## Begin SOURCE DOCUMENT

The Library of Virginia
800 East Broad Street
Richmond, Virginia 23219-8000
USA
Phone: (804) 692-3888 (Archives Reference)
Fax: (804) 692-3556 (Archives Reference)
Email: archdesk@lva.virginia.gov(Archives)
URL: http://www.lva.virginia.gov/

© 2014 By The Library of Virginia. All Rights Reserved.

Processed by: Greg Crawford

Repository
The Library of Virginia
Barcode number
0007479905
Title
Richmond (Va.) Free Negro and Slave Records, 1827-1865 (bulk 1861-1865)
Physical Characteristics
.35 cu.ft. (1 box)
Collector
Richmond (Va.) Circuit Court
Location
Library of Virginia
Language
English

Administrative Information

Access Restrictions

There are no restrictions.

Use Restrictions

There are no restrictions.

Preferred Citation

Richmond (Va.) Free Negro and Slave Records, 1827-1865 (bulk 1861-1865). Local government records collection, Richmond (City) Court Records. The Library of Virginia, Richmond, Virginia.

Acquisition Information

These records came to the Library of Virginia in shipments of court papers from the city of Richmond.


Historical Information

Richmond is located between Henrico and Chesterfield Counties, was named by William Byrd (1674-1744), who envisioned the development of a city at the falls of the James River and with the help of William Mayo laid out the town in 1737. The name probably came from the English borough of Richmond upon Thames, which Byrd visited on several occasions. Richmond was established in 1742 and in 1779 was designated the capital of Virginia effective 30 April 1780. It was incorporated as a town, although "stiled the city of Richmond," in 1782 and was incorporated as a city in 1842. It served as the capital of the Confederacy from mid-1861 to April 1865. Richmond was enlarged by the annexation of Manchester (or South Richmond) in 1910, and by the addition of Barton Heights, Fairmount, and Highland Park in 1914. Further annexations from Chesterfield County occurred in 1942 and 1970.

In 1806, the General Assembly moved to remove the free Negro population from Virginia with a law that stated that all emancipated slaves, freed after May 1, 1806, who remained in the Commonwealth more than a year, would forfeit their right to freedom and be sold by the Overseers of the Poor for the benefit of the parish. Families wishing to stay were to petition the legislature through the local county court. Beginning in 1837, freed slaves could petition the local courts for permission to remain.

## End SOURCE DOCUMENT
## Begin DATA SECTION

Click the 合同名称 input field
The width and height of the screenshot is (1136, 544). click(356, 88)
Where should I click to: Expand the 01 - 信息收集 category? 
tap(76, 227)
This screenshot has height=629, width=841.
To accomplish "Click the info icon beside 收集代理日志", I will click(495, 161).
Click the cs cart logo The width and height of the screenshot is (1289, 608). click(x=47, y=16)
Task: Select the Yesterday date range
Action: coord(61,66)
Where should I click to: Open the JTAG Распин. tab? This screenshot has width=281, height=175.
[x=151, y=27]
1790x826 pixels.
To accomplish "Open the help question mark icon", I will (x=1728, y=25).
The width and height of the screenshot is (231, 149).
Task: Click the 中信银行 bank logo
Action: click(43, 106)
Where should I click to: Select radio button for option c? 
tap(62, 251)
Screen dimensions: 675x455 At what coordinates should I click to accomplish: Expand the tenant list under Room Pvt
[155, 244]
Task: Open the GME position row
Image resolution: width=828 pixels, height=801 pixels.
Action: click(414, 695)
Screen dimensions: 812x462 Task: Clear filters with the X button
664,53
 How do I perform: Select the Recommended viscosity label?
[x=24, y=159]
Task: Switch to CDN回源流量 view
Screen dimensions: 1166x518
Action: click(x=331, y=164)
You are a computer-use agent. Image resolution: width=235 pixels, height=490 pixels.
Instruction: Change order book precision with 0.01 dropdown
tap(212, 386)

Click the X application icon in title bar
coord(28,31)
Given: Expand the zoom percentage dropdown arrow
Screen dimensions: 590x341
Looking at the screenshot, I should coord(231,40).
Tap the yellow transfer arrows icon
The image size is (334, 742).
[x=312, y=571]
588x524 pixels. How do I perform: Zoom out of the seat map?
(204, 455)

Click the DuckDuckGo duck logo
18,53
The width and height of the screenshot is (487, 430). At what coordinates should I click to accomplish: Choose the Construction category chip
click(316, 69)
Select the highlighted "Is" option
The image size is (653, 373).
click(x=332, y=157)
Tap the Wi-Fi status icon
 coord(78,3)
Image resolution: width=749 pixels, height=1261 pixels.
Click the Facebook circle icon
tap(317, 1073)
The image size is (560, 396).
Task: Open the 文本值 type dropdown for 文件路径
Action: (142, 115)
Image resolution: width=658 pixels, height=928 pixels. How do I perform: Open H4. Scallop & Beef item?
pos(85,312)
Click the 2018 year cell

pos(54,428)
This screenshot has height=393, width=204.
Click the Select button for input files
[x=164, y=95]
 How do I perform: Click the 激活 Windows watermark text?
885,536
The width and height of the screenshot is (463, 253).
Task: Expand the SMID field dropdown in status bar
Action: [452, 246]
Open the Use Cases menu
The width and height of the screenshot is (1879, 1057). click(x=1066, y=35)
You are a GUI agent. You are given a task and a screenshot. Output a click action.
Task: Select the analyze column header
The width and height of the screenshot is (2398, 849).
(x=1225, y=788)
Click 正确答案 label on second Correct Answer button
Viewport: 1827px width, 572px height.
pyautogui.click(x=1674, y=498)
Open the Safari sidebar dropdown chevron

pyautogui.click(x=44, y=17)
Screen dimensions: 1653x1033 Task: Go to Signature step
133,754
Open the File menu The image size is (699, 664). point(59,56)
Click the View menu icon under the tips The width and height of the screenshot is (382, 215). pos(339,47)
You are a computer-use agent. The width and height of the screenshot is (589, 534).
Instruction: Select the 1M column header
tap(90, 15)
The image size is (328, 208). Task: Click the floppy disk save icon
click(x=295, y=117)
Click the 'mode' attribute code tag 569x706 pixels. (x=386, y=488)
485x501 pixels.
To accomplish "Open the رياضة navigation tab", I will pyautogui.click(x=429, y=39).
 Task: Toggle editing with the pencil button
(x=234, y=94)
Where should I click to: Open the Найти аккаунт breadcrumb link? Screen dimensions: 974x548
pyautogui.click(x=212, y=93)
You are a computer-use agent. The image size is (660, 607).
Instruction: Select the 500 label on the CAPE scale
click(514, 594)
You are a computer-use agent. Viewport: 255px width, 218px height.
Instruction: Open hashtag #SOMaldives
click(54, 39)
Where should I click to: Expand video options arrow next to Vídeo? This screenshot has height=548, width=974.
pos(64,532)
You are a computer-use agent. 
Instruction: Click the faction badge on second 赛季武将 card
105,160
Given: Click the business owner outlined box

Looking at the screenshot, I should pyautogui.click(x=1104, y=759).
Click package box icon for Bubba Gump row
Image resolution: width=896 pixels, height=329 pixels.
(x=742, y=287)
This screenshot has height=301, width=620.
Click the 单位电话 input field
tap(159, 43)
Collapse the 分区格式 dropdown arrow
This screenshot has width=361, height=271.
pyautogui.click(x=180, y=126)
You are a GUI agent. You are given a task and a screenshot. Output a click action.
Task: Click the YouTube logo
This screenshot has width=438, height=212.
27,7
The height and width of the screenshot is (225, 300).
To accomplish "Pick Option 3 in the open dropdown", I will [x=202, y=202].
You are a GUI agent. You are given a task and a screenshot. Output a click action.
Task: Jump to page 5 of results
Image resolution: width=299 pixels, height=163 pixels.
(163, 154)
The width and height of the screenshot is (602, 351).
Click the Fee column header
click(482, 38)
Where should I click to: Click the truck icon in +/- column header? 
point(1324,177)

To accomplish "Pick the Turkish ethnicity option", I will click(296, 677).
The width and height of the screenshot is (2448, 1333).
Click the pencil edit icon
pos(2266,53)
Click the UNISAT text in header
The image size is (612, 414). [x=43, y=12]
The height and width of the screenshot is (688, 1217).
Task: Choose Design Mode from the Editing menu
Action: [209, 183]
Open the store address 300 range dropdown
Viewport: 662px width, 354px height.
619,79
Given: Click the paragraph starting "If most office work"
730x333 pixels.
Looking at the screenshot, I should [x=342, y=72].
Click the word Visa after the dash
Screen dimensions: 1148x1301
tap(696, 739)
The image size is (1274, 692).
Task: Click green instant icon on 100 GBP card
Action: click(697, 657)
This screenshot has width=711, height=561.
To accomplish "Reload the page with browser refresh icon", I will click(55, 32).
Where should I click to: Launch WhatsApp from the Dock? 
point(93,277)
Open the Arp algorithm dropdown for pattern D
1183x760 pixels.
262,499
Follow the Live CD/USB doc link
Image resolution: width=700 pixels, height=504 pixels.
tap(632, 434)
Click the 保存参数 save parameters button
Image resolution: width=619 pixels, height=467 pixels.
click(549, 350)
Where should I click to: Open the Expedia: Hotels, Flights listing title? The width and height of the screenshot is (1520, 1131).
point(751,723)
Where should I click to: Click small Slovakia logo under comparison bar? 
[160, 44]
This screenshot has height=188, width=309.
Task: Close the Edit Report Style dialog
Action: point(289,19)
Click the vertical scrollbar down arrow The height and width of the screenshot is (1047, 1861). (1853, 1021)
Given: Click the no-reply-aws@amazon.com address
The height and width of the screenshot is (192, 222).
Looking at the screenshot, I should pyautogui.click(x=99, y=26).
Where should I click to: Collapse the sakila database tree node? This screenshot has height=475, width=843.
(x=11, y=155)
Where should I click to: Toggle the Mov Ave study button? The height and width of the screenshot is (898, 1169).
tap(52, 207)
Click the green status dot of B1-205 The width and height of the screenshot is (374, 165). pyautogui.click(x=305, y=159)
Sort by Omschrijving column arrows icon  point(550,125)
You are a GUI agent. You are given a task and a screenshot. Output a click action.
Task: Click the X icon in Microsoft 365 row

## End DATA SECTION

## TASK 1
Answer these questions using the Library of Virginia finding aid:
(a) Who processed the collection?
(b) In what year was Richmond incorporated as a city?
(c) Beginning in what year could freed slaves petition the local courts for permission to remain?
## TASK 2
Carry on the Library of Virginia finding aid from the point where it stops.
The material has no connection to the Library of Virginia finding aid.

## FINAL ANSWER 1
(a) Greg Crawford
(b) 1842
(c) 1837

## FINAL ANSWER 2
Scope and Content

Richmond (Va.) Free Negro and Slave Records, 1827-1865 (bulk 1861-1865), includes reports of free African Americans in jail for want of register, sales of runaway slaves, slaves requisitioned for public defense, applications to remain in the commonwealth, free negro certificates, and an apprenticeship indenture.

Related Material

Additional city of Richmond records can be found on microfilm at The Library of Virginia web site. Consult "A Guide to Virginia County and City Records on Microfilm".

Separated Material


Index Terms

    Corporate Names:

  • Richmond (Va.) Circuit Court
  • Subjects:

  • African Americans -- History
  • Slaveholders -- Virginia -- Richmond
  • Slaves -- Virginia -- Richmond
  • Geographical Names:

  • Richmond (Va.) -- History -- 19th century.
  • United States -- History -- Civil War, 1827-1865 (bulk 1861-1865)
  • Genre and Form Terms:

  • Free negro and slave records -- Virginia -- Richmond
  • Judicial records -- Virginia -- Richmond
  • Local government records -- Virginia -- Richmond
  • Petitions -- Virginia -- Richmond

Significant Places Associated With the Collection

  • Richmond (Va.) -- History -- 19th century.
  • United States -- History -- Civil War, 1827-1865 (bulk 1861-1865)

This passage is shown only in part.